_ASSIGNMENT:_ Which lines of the records below contain the string "Store"? Report each of them.

:: PROVIDED MATERIAL

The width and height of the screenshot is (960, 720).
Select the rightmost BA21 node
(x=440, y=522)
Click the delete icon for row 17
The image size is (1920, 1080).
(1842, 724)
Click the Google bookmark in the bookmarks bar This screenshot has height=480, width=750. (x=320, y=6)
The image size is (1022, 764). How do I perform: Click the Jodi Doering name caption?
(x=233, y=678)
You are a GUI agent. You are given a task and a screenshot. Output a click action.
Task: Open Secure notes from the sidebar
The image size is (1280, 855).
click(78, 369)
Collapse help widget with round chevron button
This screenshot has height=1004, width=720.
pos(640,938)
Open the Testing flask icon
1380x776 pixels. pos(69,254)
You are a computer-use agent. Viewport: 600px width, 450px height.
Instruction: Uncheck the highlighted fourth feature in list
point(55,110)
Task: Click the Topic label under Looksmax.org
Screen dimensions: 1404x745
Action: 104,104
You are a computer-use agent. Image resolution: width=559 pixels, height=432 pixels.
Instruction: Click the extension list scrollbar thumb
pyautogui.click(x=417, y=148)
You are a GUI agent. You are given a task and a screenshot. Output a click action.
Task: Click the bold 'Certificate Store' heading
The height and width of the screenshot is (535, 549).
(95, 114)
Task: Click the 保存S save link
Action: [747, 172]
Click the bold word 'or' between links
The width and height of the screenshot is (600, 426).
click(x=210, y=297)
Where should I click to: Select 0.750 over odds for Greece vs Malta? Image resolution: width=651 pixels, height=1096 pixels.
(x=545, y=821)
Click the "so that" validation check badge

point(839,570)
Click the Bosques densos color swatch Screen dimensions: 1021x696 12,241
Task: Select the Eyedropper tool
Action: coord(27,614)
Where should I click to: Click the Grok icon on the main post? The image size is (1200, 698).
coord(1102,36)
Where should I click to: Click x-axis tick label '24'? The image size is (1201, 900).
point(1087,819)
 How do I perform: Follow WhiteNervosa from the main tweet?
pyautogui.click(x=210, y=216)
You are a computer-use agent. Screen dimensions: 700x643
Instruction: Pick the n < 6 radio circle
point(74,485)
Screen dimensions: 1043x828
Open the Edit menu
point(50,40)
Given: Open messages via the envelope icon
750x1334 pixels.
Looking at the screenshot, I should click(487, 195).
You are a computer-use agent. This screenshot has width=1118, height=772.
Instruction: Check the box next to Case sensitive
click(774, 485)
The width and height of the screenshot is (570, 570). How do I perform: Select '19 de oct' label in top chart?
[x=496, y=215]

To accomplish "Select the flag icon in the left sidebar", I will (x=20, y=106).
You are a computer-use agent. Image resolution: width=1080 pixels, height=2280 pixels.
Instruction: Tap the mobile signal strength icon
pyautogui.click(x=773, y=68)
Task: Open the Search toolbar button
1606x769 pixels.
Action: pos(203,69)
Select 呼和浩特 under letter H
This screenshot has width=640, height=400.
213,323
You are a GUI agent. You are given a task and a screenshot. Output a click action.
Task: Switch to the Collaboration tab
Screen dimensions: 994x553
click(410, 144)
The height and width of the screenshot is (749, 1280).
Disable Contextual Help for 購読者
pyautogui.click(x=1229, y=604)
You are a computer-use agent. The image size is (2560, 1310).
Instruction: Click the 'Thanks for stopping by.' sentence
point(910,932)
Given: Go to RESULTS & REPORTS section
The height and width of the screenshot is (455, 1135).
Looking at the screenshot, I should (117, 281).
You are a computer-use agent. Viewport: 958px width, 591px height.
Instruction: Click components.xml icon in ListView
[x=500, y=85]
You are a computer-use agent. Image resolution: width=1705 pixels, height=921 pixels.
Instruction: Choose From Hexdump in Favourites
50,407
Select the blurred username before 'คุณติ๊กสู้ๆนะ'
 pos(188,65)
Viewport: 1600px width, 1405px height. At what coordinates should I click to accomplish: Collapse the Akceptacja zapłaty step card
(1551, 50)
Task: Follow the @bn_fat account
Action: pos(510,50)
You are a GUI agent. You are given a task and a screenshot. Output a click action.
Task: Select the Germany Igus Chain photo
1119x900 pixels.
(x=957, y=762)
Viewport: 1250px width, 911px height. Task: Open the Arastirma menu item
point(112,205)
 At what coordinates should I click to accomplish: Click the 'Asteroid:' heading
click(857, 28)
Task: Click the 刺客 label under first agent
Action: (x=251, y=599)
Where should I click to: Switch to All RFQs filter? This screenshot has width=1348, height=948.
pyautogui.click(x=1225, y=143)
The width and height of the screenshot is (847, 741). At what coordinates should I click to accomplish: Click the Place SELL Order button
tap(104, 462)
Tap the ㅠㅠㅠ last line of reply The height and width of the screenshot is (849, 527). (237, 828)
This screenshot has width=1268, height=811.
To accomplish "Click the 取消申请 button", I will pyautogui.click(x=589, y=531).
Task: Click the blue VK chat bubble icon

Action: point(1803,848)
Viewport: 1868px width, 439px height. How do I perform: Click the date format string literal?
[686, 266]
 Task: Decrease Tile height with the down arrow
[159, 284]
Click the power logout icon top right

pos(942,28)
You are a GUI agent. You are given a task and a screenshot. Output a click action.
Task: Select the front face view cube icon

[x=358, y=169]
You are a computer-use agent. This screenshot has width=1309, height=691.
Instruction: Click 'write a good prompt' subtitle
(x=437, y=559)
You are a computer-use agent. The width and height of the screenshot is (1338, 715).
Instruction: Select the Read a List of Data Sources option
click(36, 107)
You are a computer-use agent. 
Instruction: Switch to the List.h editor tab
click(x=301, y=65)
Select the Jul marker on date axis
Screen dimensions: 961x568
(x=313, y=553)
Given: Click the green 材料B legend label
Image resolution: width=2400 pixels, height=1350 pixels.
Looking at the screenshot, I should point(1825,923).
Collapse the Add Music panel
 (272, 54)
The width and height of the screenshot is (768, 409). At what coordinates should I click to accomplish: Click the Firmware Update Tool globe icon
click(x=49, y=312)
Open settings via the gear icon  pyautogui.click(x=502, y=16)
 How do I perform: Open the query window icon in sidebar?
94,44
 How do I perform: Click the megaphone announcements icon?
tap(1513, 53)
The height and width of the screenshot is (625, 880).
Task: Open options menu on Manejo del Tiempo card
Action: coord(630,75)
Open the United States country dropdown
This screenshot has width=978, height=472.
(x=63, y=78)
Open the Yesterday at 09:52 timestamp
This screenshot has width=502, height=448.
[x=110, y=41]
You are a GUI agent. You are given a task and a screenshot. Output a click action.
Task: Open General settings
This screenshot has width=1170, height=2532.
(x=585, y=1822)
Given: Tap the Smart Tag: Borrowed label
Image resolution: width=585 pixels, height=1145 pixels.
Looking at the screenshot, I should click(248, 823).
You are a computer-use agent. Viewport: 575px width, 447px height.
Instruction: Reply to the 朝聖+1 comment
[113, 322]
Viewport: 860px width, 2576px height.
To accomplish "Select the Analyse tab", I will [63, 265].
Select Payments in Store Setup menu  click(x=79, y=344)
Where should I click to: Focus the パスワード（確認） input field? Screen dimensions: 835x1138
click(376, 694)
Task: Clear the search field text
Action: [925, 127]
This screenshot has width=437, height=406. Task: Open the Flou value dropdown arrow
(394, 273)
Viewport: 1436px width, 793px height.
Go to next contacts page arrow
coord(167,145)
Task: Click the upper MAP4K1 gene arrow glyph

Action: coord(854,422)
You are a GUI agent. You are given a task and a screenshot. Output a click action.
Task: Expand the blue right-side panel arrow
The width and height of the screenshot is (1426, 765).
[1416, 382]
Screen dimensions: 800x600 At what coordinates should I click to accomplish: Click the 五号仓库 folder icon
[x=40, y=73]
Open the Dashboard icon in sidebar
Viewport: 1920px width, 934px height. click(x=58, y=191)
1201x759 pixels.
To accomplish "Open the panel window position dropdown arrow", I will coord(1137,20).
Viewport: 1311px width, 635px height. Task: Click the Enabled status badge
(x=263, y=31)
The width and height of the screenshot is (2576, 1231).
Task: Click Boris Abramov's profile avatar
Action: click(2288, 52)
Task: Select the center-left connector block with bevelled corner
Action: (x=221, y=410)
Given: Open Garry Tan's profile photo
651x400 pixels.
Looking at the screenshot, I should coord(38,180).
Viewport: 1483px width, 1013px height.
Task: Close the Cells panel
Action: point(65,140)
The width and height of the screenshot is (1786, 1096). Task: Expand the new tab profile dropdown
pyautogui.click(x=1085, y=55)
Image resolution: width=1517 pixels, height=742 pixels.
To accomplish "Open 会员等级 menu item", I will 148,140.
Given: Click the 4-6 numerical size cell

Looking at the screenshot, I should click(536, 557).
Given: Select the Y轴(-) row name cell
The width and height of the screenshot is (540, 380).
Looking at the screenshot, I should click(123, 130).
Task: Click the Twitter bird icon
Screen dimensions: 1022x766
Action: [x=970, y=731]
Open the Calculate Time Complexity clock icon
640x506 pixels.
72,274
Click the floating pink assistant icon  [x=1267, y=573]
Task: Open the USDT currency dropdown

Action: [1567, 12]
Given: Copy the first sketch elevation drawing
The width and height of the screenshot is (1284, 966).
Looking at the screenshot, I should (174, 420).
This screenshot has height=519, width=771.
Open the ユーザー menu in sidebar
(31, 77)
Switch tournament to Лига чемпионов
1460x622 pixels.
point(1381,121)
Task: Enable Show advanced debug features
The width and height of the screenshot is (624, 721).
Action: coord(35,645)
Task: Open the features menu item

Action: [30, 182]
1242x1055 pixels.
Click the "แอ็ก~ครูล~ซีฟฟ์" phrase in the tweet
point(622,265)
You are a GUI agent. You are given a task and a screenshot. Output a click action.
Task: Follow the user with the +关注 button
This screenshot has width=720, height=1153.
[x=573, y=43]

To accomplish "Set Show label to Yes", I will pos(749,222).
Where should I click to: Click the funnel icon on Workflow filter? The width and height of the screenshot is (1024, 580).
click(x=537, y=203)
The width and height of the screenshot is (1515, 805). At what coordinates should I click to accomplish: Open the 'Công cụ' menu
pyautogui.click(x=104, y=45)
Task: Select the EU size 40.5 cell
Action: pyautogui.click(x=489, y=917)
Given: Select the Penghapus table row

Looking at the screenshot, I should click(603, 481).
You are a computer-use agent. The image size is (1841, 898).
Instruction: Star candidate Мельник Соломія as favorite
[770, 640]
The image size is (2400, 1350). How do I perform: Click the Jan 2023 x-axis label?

::::

_EXERCISE ANSWER:_
Task: Click the bold 'Certificate Store' heading
Select Payments in Store Setup menu  click(x=79, y=344)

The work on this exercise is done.